Words and pictures by Tubbs Ambassador Sheila | Day Hiker
Here in northern Vermont,our location gives us quick and easy access to some amazing recreational opportunities in the nearby mountains and woods. We love heading out to a favorite remote trail, miles from the nearest paved road. But, in keeping with the somewhat quirky nature of Vermont, one of our favorite places to hit the trails for snowshoeing is actually near an industrial area. Wait, isn’t that a bit of a curious destination? Yes, it may seem so…but for a unique, amazingly scenic, and historically fascinating snowshoe hike, head to the Millstone Trails, in Barre, Vermont.

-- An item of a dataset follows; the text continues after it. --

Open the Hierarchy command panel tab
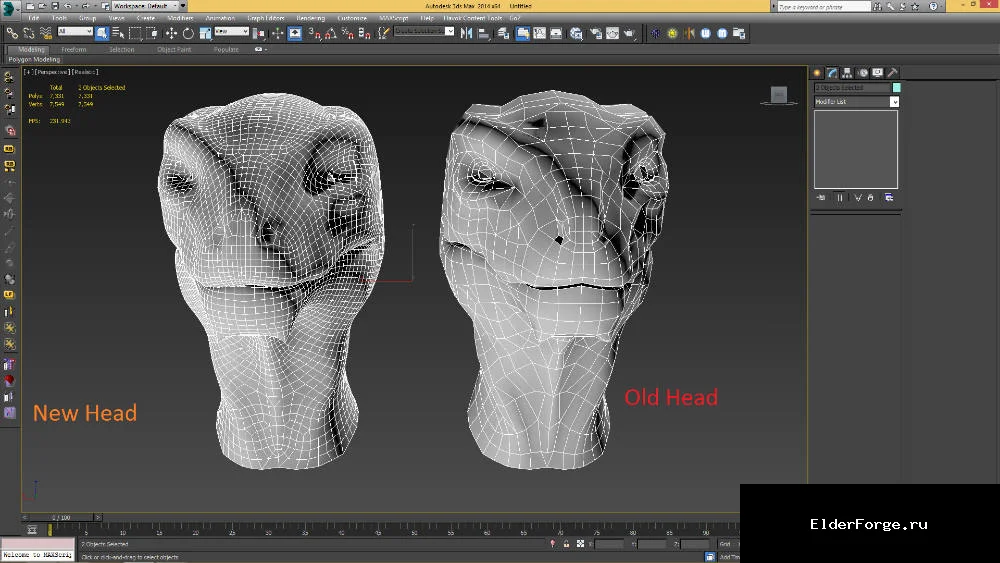The height and width of the screenshot is (563, 1000). click(x=847, y=73)
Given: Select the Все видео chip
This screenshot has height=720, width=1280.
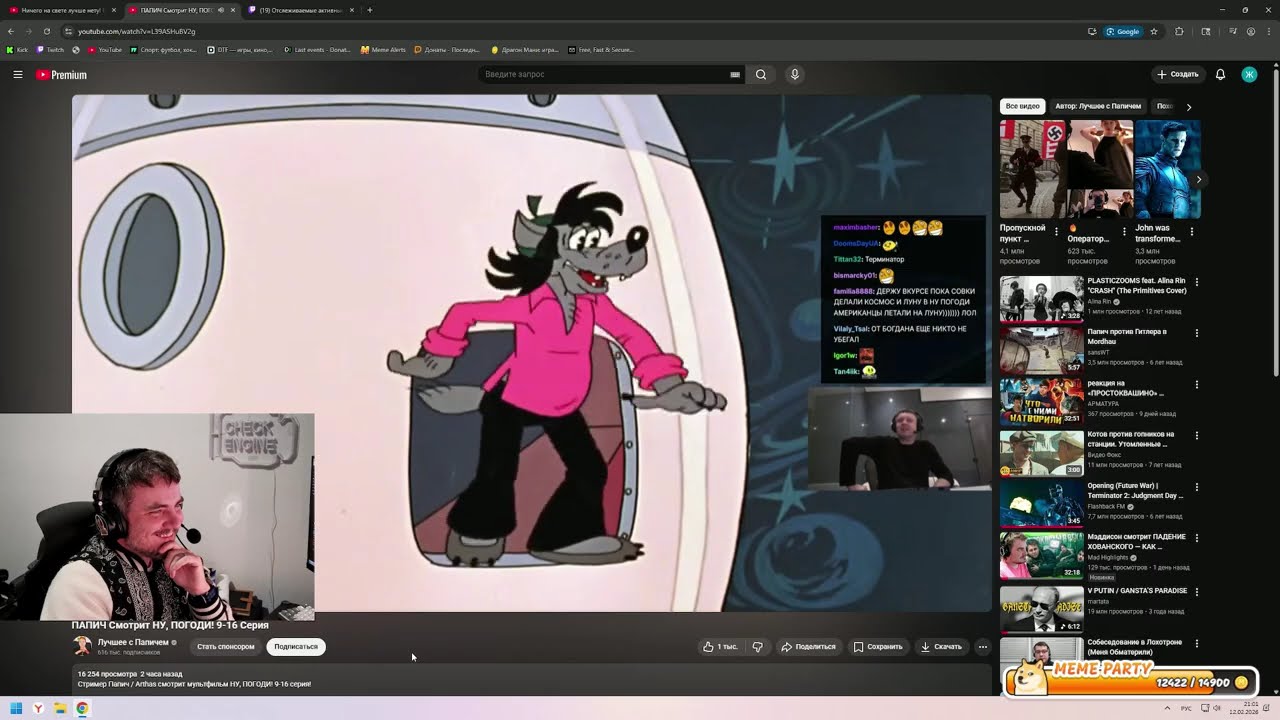Looking at the screenshot, I should click(1023, 106).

Barre is a very small city, whose title “ Granite Capital of the World” is well deserved. For well over a hundred years, the granite industry in Barre has produced world renowned granite for monuments, buildings, and spectacular grave markers. The granite industry began to flourish in Barre in the late 1800’s, when it was discovered that the quality of granite in the high hills outside the city is unmatched. Immigrants, from Scotland , Italy, and other European countries flooded the Barre area, bringing their craftsmanship and stonecutting skills to the hundreds of quarries that dotted the landscape.

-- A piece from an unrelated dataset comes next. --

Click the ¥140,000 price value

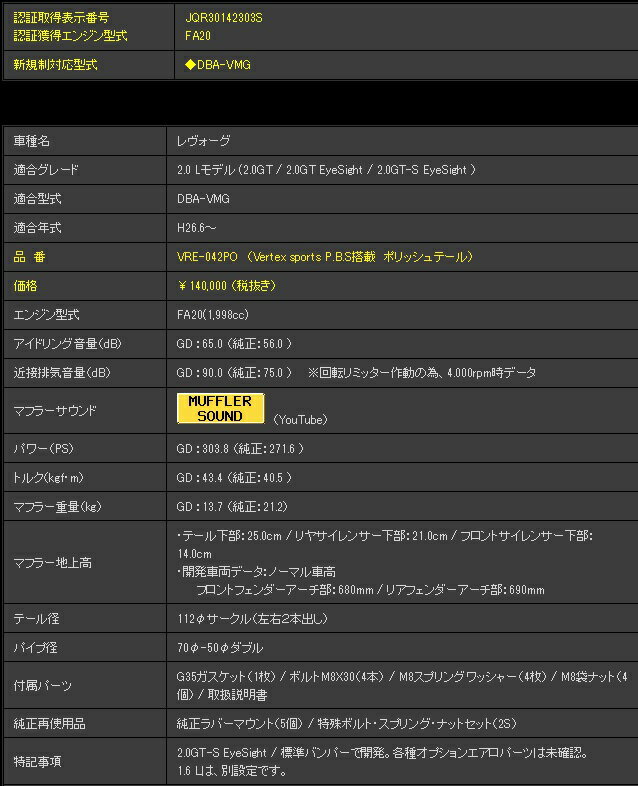coord(226,286)
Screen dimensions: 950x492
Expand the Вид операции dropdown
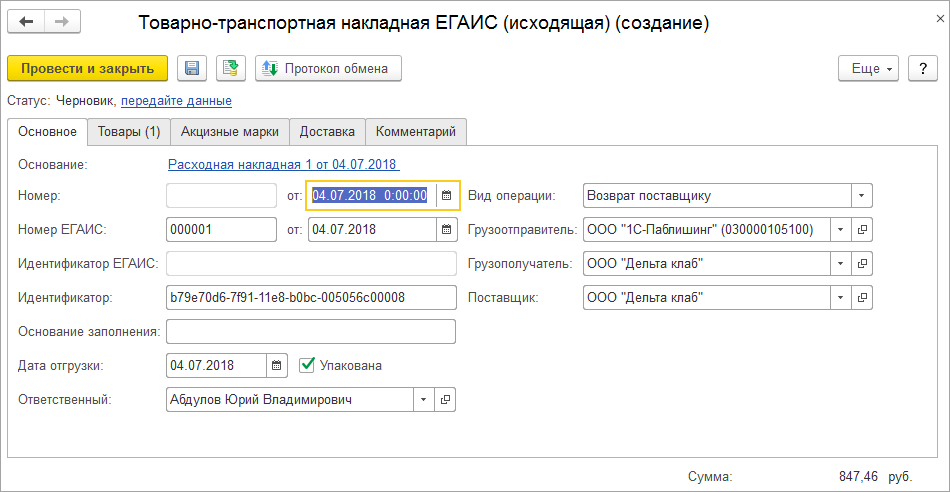(862, 195)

The Millstone Trails network, managed by the Millstone Trails Association http://www.millstonetrails.com/ maintains over 90 miles of trails on the site of 75 abandoned quarries, high in the wooded hills over the central Vermont area. The network, only about 10 years old, is primarily a mountain bike mecca….however, in the winter, it is home to snowshoers, cross country skiers, fatbikers, and disc-golfers. Yes, there is a free year-round public disc golf course set amongst the quarry piles, right near the primary parking area, in the Barre Town Forest.

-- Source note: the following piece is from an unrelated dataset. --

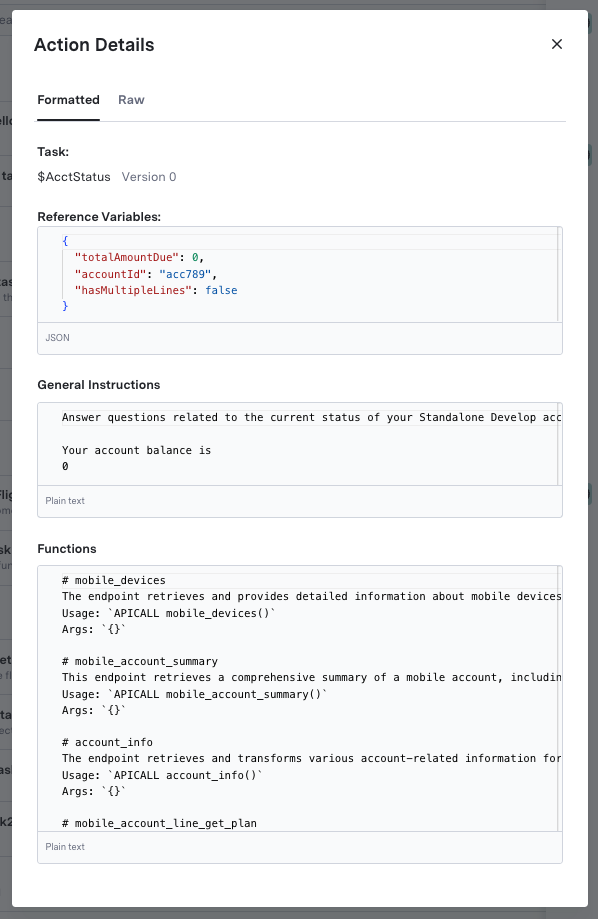
Task: Click the Functions box vertical scrollbar
Action: (560, 698)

There are trails of varying difficulty, from narrow winding trails through the woods, to wide, groomed, trails that cross brooks and streams. There are some impressive lookouts, many situated over the 50 abandoned quarry holes, or on the top of waste granite piles. These lookouts are marked on the map, available from the association, or downloadable from the website. We love the Grand Lookout, where vistas can extend for nearly 100 miles. This is a great location for families !
Along the trails you can observe relics of the granite industry, when the quarries were flourishing…derricks, cranes, sheds, and rock piles, “relics” being reclaimed by nature. Some of the old granite walls and deposit areas have incredibly detailed carvings in them. Each June, MTA sponsors a “Rockfire” festival, and the year’s new carvings are revealed during the festival, illuminated at night by torches.
There are interpretive signs in the network…not so many as to be obtrusive, but placed in such a way as to provide insights into the history of the area. The impressive array of trails means that each trip here can be different. We can stop by for a quick hour hike, or we may spend a few hours exploring new sections of the area. Snow conditions can vary, from crusty and firm, to deeper powder. Only the main, wider trails are groomed, so for snowshoeing, the wooded trails often provide access to some nice untracked snow. We have used Tubbs Flex Alps snowshoes here, as well as Tubbs Wilderness snowshoes…it all depends on what the snow conditions may be . There is often more snow here than in lower elevations nearby.
We rarely see any other folks here…the network is so large, that even on a winter weekend, you may feel you have the entire place to yourself. At present, MTA is not charging a fee for winter use, though they do welcome donations. The trails are closed to bikers from mid-November to mid-December (our hunting season). Though technically walkers and hikers are not prohibited, commons sense indicates that the trails are best avoided during that month.
If you are heading to the many ski areas in the mountains of Vermont, cruising along Interstate 89, consider stopping to check out these trails. Throw on your snowshoes, head back into history, and enjoy the views!